How can you give up the very thing that keeps you alive?

In Xan’s case, the dream that he might one day fly.

Sometimes, especially during the summer, he would lie on the grass and stare hard enough at the sky that the sun’s afterimage was still imprinted on his vision hours later. Sometimes he thought the sun might blind him, but he didn’t let that stop him. He couldn’t seem to stop gazing at that blue expanse of freedom, beautiful and cruel in its perfection.

He’d been born to have wings. It sounded like pure fantasy, admitting it to himself, but his scars and fractured memories offered a kind of proof that he found hard to toss aside.

Maker was rapping his knuckles on the counter and brandishing some very ordinary-looking measuring tape. “Are you ready? I need to check my calculations.”

“Again?”

“We can’t afford any mistakes, lad.” The old man’s voice was gruff but not unkind. “We need the prototype to be right. It’ll be ready soon enough.”

Xan’s throat tightened. It had been years since he’d revealed his scars to anyone—and now he’d been regularly showing the second person in as many months. Revealing that part of himself to Donna, when they’d met, had seemed surprisingly natural. But showing evidence of his fey heritage to Maker still filled him with dread. He used to be so careful about sharing anything this personal. So potentially devastating.
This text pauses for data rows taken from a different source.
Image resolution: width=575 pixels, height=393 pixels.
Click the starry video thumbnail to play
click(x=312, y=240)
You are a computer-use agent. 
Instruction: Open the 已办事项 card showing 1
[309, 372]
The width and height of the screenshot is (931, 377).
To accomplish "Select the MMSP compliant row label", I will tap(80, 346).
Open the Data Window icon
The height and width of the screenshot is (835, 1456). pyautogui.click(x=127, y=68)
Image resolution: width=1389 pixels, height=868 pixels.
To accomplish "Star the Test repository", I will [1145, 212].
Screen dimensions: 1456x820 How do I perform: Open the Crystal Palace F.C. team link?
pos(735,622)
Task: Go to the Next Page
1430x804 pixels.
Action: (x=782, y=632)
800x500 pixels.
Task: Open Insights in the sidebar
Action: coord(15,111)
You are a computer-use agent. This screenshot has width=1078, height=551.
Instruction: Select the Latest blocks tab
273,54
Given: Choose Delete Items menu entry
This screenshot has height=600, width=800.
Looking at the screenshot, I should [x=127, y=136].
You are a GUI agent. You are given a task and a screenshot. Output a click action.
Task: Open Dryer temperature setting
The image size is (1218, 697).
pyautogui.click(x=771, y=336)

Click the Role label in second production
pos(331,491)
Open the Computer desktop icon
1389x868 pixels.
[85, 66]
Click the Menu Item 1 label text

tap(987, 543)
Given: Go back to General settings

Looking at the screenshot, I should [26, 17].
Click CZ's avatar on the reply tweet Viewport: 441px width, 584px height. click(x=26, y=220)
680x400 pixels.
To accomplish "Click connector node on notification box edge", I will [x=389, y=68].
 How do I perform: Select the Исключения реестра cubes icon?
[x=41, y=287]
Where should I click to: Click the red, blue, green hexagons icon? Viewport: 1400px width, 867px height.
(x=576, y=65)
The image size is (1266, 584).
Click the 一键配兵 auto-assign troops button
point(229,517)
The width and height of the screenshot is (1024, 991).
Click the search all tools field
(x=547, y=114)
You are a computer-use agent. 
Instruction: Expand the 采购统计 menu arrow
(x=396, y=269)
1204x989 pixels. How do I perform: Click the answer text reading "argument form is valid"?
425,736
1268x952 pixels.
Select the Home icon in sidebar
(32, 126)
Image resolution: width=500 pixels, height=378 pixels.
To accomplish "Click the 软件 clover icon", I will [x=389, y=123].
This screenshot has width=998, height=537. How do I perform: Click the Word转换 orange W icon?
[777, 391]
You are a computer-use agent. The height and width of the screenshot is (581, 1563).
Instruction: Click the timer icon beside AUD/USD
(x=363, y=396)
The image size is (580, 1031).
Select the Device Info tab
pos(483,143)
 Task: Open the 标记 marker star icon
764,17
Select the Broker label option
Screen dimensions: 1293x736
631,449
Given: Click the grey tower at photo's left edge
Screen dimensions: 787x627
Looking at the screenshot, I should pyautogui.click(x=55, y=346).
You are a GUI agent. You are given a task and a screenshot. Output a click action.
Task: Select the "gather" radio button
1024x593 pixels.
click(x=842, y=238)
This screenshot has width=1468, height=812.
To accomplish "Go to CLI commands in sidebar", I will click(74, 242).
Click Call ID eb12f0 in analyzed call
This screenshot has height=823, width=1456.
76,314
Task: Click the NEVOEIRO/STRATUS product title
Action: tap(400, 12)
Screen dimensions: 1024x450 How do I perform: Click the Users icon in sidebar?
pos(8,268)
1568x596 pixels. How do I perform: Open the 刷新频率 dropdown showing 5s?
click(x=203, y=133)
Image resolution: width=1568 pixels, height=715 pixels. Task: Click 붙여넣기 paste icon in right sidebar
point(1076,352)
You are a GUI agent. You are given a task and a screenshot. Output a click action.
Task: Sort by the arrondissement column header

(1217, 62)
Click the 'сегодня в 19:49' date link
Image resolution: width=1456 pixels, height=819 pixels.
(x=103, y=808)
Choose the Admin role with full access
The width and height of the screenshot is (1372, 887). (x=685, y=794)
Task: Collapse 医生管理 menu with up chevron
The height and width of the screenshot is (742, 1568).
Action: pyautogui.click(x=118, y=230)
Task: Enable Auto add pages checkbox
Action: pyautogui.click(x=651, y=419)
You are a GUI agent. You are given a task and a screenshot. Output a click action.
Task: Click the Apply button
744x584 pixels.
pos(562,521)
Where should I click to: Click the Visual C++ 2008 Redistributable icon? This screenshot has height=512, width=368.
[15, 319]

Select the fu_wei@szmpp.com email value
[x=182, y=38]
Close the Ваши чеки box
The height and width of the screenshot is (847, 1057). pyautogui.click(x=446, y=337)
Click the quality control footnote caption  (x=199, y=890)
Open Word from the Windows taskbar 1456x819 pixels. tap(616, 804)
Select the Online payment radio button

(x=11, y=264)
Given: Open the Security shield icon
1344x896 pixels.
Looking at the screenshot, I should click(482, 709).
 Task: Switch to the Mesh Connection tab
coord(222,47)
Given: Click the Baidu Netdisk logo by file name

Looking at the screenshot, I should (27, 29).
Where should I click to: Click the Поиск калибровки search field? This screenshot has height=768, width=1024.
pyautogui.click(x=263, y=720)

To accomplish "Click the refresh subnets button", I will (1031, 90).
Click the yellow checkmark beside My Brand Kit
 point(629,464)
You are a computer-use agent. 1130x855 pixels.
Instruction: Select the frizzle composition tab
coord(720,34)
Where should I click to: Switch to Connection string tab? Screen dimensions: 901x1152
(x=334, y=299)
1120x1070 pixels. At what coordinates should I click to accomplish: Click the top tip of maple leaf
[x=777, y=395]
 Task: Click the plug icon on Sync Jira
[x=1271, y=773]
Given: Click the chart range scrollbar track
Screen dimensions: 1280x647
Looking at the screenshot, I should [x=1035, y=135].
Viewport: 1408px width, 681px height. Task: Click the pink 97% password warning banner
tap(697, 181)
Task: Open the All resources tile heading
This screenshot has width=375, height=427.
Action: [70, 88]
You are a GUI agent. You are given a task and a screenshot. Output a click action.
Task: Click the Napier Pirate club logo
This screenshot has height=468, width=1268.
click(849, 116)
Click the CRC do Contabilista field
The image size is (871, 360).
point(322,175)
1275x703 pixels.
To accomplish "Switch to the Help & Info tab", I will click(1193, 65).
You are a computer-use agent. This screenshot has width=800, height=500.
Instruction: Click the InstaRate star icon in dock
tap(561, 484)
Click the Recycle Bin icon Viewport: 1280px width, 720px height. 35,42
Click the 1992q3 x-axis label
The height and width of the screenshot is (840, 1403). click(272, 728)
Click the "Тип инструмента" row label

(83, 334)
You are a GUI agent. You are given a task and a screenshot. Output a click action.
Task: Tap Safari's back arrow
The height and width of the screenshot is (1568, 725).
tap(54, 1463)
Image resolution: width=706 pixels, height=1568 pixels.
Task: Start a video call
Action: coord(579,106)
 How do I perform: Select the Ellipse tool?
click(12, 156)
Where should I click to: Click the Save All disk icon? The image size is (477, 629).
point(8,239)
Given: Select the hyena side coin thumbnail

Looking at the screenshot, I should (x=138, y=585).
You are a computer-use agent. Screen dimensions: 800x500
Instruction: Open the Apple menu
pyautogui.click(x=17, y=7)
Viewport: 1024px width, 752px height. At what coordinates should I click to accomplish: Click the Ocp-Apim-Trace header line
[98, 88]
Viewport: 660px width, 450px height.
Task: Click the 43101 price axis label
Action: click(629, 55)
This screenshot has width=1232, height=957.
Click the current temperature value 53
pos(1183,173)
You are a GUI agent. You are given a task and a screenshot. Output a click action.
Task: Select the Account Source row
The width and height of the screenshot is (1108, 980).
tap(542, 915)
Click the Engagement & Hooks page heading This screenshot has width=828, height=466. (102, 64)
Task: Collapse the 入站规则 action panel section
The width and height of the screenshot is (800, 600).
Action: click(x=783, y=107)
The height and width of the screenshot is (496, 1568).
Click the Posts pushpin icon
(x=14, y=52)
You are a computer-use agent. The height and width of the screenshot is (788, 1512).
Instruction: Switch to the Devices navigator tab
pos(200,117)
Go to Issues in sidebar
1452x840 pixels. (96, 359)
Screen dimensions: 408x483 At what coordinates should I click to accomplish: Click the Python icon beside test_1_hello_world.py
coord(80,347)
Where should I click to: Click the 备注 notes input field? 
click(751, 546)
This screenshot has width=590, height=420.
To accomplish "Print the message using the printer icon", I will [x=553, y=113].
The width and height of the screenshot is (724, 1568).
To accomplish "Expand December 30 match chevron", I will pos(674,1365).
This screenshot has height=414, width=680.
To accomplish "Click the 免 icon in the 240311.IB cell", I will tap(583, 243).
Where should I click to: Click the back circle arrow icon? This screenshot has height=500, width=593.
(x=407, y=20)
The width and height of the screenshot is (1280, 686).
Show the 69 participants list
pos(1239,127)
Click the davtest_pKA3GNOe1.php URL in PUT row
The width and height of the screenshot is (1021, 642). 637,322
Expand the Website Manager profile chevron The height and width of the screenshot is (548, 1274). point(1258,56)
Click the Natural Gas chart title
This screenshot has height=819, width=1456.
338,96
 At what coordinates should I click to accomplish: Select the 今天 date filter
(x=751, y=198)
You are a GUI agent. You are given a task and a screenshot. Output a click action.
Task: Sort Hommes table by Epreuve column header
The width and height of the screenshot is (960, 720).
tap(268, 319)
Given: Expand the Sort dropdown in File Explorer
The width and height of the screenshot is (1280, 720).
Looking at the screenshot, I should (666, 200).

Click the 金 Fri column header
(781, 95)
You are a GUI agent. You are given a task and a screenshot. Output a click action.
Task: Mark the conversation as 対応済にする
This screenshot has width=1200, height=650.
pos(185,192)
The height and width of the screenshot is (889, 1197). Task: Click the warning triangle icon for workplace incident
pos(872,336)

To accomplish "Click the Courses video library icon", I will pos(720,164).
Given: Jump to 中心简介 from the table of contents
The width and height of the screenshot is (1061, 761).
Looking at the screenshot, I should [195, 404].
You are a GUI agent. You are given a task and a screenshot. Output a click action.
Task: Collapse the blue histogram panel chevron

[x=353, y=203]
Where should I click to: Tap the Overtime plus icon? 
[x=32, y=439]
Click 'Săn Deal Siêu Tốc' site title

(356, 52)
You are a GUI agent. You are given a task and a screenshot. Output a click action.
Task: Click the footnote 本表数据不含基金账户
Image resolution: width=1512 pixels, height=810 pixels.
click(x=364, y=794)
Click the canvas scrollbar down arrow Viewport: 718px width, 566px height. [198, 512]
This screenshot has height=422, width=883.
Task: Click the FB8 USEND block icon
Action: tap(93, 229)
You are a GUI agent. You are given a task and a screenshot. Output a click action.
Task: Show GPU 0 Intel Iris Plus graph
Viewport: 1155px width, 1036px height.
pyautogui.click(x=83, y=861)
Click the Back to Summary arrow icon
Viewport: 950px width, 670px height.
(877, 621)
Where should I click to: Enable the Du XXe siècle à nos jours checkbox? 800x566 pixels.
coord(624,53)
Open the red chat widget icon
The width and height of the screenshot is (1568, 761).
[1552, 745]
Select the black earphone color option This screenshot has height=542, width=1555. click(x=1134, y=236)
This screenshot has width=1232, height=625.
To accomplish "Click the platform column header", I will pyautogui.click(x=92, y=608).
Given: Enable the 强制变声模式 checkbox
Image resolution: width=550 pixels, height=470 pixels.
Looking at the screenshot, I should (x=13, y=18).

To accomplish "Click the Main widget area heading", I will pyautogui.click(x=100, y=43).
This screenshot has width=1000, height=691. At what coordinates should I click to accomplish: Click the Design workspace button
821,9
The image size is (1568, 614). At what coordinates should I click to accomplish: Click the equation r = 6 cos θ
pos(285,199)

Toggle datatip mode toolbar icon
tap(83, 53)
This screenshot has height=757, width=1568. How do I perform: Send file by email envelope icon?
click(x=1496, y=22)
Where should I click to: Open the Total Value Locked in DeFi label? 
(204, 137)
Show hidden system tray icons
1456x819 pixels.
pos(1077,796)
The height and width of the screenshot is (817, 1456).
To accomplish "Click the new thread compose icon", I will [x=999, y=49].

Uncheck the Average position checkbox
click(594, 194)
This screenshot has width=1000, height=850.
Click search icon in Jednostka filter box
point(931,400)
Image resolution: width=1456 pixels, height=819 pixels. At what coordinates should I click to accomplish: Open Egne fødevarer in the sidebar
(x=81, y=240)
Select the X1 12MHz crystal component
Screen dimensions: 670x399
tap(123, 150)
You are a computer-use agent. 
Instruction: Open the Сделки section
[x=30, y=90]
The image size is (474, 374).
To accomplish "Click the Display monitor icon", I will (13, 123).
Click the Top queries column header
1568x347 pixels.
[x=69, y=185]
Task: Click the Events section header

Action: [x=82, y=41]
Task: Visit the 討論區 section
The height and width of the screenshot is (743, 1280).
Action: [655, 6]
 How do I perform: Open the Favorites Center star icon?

Yet Xan felt that there had never been any other choice. His scars … the murmur of power that still ran through his veins—weak, yes, but still
there
… always having to back away from people because they couldn’t possibly understand.

And then he’d met Donna, and his inbuilt sense of self-preservation just … melted away. Or maybe he’d just gotten tired of all the secrecy.

Maybe, just maybe, he believed that this man could really help him.

Taking a deep breath that caught in his throat, Xan turned his back and pulled off his coat before he could change his mind.

Stripping off his sweater and shirt, he stood waiting for Maker’s assessment. There was a long moment of silence. To Xan, it seemed to stretch out into minutes, even hours. His spine tingled and there was a slow, painful pulse beating at the base of his skull. Something cold touched his back, and he realized that Maker was taking the measurements. The plastic coating of the tape was smooth across his shoulder blades.

The cold contact stopped and Xan listened as the alchemist shuffled away. He cautiously turned his head. “Are you done?”

“Yes, yes, of course,” Maker replied. “Don’t stand there half-naked. You’ll catch your death in here.” He continued to mumble under this breath, but Xan could make out enough of it to understand the basics—something about “young people today” and “hopeless.”

Xan bit his lip to keep from smiling, but at least he felt a little better. He was immensely relieved to be able to cover up again as he gratefully pulled his clothes back on. If Maker could really help him—if this wasn’t all some sort of elaborate plan against him, considering his faery heritage and the group the old man was a member of—he would be willing to keep his mouth shut for as long as it took. Maker had warned him that there would be consequences, but he hadn’t exactly gone into specifics. Not yet. Xan had told him they could discuss the small print later; he’d only wanted to move forward as quickly as possible, before anything could happen to get in the way.